A growing number of states have passed laws designed to prevent pay gaps from forming in the first place. These laws generally fall into two categories: salary range disclosure requirements and salary history bans.

Salary Range Disclosure

Approximately eleven states now require employers to include a salary range in job postings or provide it during the hiring process. The goal is to reduce the information gap between employers and applicants so that candidates negotiate from a position of knowledge rather than guessing. These requirements typically apply only to employers above a certain size — the minimum employee count varies by jurisdiction, commonly ranging from about four to fifty workers depending on the state. Penalties for noncompliance also vary widely, from warnings for a first offense to civil fines that can reach several thousand dollars per violation.
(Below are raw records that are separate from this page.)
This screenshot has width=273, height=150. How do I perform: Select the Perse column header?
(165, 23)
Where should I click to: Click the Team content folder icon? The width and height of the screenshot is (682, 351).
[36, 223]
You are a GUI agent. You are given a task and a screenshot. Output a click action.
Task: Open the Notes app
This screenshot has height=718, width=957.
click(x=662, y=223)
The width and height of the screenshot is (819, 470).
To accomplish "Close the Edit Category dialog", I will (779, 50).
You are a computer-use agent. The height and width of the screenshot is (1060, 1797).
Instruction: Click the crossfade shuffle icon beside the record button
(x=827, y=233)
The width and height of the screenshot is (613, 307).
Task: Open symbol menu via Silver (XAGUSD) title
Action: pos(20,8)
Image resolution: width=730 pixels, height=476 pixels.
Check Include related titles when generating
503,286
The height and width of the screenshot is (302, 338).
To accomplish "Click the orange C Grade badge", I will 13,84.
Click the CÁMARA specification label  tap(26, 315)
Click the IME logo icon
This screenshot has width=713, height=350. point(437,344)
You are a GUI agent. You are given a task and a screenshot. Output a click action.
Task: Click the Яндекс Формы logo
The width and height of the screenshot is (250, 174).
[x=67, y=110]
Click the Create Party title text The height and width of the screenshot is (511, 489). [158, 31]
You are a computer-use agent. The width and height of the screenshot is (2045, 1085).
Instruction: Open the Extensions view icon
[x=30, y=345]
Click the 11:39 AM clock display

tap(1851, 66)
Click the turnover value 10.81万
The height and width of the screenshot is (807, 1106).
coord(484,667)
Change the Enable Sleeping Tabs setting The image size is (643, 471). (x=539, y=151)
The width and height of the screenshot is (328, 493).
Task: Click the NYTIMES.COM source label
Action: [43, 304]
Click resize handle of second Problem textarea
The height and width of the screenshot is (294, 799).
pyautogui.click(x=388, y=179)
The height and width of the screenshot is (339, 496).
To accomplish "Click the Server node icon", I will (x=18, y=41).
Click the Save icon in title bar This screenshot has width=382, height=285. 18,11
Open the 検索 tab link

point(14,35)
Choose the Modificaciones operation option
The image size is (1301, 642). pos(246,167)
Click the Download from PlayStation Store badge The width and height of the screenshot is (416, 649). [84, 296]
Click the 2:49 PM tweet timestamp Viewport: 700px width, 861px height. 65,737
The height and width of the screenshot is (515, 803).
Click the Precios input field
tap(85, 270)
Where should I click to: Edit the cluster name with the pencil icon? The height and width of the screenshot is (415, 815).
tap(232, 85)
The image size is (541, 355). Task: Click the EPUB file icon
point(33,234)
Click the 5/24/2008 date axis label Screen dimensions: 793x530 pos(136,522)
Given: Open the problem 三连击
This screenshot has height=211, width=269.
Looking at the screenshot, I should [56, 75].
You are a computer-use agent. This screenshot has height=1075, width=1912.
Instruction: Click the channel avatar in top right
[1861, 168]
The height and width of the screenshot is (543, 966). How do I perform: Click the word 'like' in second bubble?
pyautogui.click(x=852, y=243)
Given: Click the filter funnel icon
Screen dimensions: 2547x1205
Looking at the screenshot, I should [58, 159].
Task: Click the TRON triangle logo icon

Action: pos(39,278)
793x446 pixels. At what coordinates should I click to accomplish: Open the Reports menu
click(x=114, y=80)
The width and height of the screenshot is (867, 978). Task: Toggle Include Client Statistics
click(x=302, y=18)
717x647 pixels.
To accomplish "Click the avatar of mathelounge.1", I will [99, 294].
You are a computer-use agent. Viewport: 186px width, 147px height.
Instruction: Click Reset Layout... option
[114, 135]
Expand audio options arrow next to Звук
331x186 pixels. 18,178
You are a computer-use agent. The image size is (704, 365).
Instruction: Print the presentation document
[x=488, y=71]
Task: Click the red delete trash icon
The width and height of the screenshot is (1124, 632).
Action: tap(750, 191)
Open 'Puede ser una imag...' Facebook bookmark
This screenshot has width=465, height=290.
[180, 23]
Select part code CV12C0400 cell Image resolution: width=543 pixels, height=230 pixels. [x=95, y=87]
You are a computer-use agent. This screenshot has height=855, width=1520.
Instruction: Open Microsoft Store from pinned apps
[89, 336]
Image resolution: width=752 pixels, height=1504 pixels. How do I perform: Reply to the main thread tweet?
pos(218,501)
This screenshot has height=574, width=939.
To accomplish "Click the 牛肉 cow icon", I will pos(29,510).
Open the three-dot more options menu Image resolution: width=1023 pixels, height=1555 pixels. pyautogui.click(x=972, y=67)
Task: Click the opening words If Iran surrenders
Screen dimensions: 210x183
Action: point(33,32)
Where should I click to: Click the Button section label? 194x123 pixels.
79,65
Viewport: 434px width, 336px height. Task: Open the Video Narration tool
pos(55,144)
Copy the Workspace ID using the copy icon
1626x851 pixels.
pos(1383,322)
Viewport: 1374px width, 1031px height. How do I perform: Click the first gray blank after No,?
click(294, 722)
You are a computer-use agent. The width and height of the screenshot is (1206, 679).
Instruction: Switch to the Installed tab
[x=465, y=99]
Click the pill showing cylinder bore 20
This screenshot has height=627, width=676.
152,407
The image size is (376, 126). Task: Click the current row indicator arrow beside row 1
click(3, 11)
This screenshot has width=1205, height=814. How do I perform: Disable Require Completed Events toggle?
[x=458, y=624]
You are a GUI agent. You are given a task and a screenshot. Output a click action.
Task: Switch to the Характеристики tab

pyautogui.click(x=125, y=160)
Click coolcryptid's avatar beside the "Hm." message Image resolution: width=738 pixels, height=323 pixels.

Remote work creates a complication. If a company is based in one state but hires a remote worker in a state with transparency requirements, the disclosure law of the worker’s state may apply. Some states have clarified that their law covers remote positions if the employer has reason to know the work will be performed there, while others apply their requirements only when the worker reports to a supervisor or office within the state.

Salary History Bans

At least 22 states and numerous local jurisdictions now prohibit employers from asking job applicants about their prior salary. The logic is straightforward: if an employer sets a new hire’s pay based on what they earned before, any past discrimination gets carried forward from job to job. Research on the effects of these bans suggests they are helping to narrow gender and racial wage gaps and are also motivating employers to advertise salary ranges more often — even in jurisdictions that don’t require it.

What to Do if You Suspect Pay Discrimination

If you believe you are being paid less because of your sex, you have legal options — but the deadlines are strict and vary depending on which law you use.

Filing Under the Equal Pay Act

You do not need to file a charge with any agency before going to court under the Equal Pay Act. You can file a lawsuit directly.9U.S. Equal Employment Opportunity Commission. Time Limits for Filing a Charge The deadline is two years from your last discriminatory paycheck, or three years if the employer’s violation was willful. If you win, the employer owes you the unpaid wages plus an equal amount in liquidated damages — effectively doubling your recovery — along with attorney’s fees and court costs.10Office of the Law Revision Counsel. United States Code 29 – 216 Penalties

Filing Under Title VII

Title VII claims require you to file a charge with the Equal Employment Opportunity Commission (EEOC) before you can sue. You generally have 180 calendar days from the discriminatory act to file, though that deadline extends to 300 days if your state or local government also has an anti-discrimination agency.9U.S. Equal Employment Opportunity Commission. Time Limits for Filing a Charge Remember that under the Lilly Ledbetter Fair Pay Act, each affected paycheck restarts the clock for compensation claims specifically.5U.S. Equal Employment Opportunity Commission. Lilly Ledbetter Fair Pay Act of 2009

Title VII remedies can include back pay, front pay when reinstatement isn’t practical, compensatory damages for out-of-pocket losses and emotional harm, and attorney’s fees. Attempting to resolve the issue through an internal grievance, union process, or mediation does not pause or extend the EEOC filing deadline, so do not wait to file while pursuing other channels.9U.S. Equal Employment Opportunity Commission. Time Limits for Filing a Charge

Practical First Steps

Before filing anything, document as much as you can. Keep records of your job duties, qualifications, performance reviews, and any pay information you have access to — including salary data shared by coworkers, which is legally protected. Note the dates of any conversations with supervisors about pay, especially if you raised concerns and were denied a raise or told not to discuss wages. This documentation becomes the foundation of your case whether you pursue it through the EEOC, in court, or both.